Question

Simplify ((a^5b^-3)/(a^3b^5))^-5

Answer

**step1** Understanding the problem

The problem asks us to simplify the algebraic expression $$((a^5b^-3)/(a^3b^5))^-5$$. This expression involves variables (a and b) raised to various exponents, including negative exponents. To simplify it, we will need to apply the fundamental rules of exponents.

**step2** Analyzing the terms inside the parentheses

First, let's analyze the terms inside the main parentheses: $$(a^5b^{-3})/(a^3b^5)$$.
We can identify the components for each variable:
For the variable 'a':
- In the numerator, the base is 'a' and its exponent is 5.
- In the denominator, the base is 'a' and its exponent is 3.
For the variable 'b':
- In the numerator, the base is 'b' and its exponent is -3.
- In the denominator, the base is 'b' and its exponent is 5.
The entire fraction within the parentheses is then raised to the power of -5.

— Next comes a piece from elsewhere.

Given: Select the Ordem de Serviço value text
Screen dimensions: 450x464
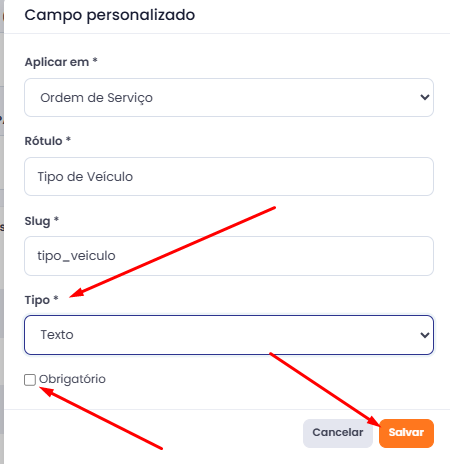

**step3** Simplifying the expression within the parentheses using the Quotient Rule of Exponents

We simplify the terms inside the parentheses by applying the Quotient Rule of Exponents, which states that for any non-zero base $$x$$ and integers $$m$$ and $$n$$, $$x^m / x^n = x^{m-n}$$.
For the 'a' terms: We have $$a^5$$ divided by $$a^3$$.
Subtracting the exponents: $$a^{5-3} = a^2$$.
For the 'b' terms: We have $$b^{-3}$$ divided by $$b^5$$.
Subtracting the exponents: $$b^{-3-5} = b^{-8}$$.
So, the expression inside the parentheses simplifies to $$a^2b^{-8}$$.

**step4** Applying the outer exponent using the Power of a Power Rule

Now, we have the simplified expression $$(a^2b^{-8})$$ raised to the power of -5: $$(a^2b^{-8})^-5$$.
We apply the Power of a Power Rule, which states that for any base $$x$$ and integers $$m$$ and $$n$$, $$(x^m)^n = x^{mn}$$. This rule applies to both terms within the parentheses.
For the 'a' term: $$(a^2)^{-5}$$. We multiply the exponents: $$a^{2 \times (-5)} = a^{-10}$$.
For the 'b' term: $$(b^{-8})^{-5}$$. We multiply the exponents: $$b^{-8 \times (-5)} = b^{40}$$.
Combining these results, the expression becomes $$a^{-10}b^{40}$$.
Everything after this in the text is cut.